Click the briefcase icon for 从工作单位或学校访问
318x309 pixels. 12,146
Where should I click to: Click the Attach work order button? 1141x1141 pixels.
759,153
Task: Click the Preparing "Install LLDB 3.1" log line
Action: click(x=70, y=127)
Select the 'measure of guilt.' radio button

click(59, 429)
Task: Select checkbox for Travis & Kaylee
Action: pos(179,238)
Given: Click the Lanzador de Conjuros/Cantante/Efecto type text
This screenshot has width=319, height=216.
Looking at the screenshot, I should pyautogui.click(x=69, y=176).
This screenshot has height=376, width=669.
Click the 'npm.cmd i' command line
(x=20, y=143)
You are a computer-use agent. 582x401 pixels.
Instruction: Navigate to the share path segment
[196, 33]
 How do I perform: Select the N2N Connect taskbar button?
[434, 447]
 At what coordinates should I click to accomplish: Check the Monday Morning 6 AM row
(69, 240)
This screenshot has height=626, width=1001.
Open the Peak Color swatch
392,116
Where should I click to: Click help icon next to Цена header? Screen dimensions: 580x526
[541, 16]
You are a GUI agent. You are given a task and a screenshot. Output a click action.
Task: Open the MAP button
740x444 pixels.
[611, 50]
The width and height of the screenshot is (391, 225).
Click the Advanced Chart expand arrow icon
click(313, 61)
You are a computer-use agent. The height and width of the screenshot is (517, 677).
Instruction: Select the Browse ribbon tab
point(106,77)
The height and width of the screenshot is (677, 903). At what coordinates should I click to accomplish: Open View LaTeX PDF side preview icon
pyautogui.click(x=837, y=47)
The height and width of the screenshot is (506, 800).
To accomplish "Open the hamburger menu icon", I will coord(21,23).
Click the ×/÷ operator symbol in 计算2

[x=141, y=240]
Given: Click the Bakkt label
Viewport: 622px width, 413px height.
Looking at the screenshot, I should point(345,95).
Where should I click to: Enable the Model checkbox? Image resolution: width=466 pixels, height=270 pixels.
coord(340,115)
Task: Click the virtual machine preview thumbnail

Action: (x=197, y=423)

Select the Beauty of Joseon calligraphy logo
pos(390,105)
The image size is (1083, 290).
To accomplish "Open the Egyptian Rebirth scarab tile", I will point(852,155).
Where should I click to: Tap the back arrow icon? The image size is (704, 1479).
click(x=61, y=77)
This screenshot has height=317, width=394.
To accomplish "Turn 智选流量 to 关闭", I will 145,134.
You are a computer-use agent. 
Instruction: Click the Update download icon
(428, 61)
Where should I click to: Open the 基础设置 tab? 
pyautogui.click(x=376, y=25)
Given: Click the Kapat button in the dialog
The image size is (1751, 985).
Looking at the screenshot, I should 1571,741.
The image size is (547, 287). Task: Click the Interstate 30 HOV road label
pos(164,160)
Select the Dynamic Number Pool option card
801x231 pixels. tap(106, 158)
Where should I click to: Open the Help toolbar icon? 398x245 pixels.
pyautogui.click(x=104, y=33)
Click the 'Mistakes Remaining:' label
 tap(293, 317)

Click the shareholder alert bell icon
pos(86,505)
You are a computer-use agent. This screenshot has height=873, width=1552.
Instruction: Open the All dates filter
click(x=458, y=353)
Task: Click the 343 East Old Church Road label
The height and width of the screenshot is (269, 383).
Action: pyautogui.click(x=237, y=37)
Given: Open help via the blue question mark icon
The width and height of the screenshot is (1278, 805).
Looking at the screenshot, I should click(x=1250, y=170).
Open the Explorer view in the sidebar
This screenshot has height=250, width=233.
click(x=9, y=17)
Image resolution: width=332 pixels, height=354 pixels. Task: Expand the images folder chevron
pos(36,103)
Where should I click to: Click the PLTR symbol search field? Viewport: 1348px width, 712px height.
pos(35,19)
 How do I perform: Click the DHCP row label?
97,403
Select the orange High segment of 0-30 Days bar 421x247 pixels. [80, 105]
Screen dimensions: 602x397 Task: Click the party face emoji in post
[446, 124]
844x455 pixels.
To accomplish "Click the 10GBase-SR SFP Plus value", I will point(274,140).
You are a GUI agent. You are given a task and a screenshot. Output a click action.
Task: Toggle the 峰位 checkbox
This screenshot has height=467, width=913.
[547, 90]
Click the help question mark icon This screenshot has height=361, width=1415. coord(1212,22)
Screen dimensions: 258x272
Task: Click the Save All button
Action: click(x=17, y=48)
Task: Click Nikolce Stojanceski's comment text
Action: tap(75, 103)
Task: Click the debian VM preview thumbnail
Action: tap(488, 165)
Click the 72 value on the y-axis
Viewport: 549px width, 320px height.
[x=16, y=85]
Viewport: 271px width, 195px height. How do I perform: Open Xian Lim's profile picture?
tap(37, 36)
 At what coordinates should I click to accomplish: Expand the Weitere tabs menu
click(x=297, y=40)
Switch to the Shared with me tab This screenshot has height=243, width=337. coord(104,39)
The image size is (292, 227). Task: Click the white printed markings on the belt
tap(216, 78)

### YOUR INSTRUCTIONS
All lines in the preceding records that hold the word "agent" need to be copied.

### EXERCISE RESULT
You are a computer-use agent. 582x401 pixels.
You are a GUI agent. You are given a task and a screenshot. Output a click action.
You are a computer-use agent. The height and width of the screenshot is (517, 677).
You are a computer-use agent. 
You are a computer-use agent. This screenshot has height=873, width=1552.
You are a GUI agent. You are given a task and a screenshot. Output a click action.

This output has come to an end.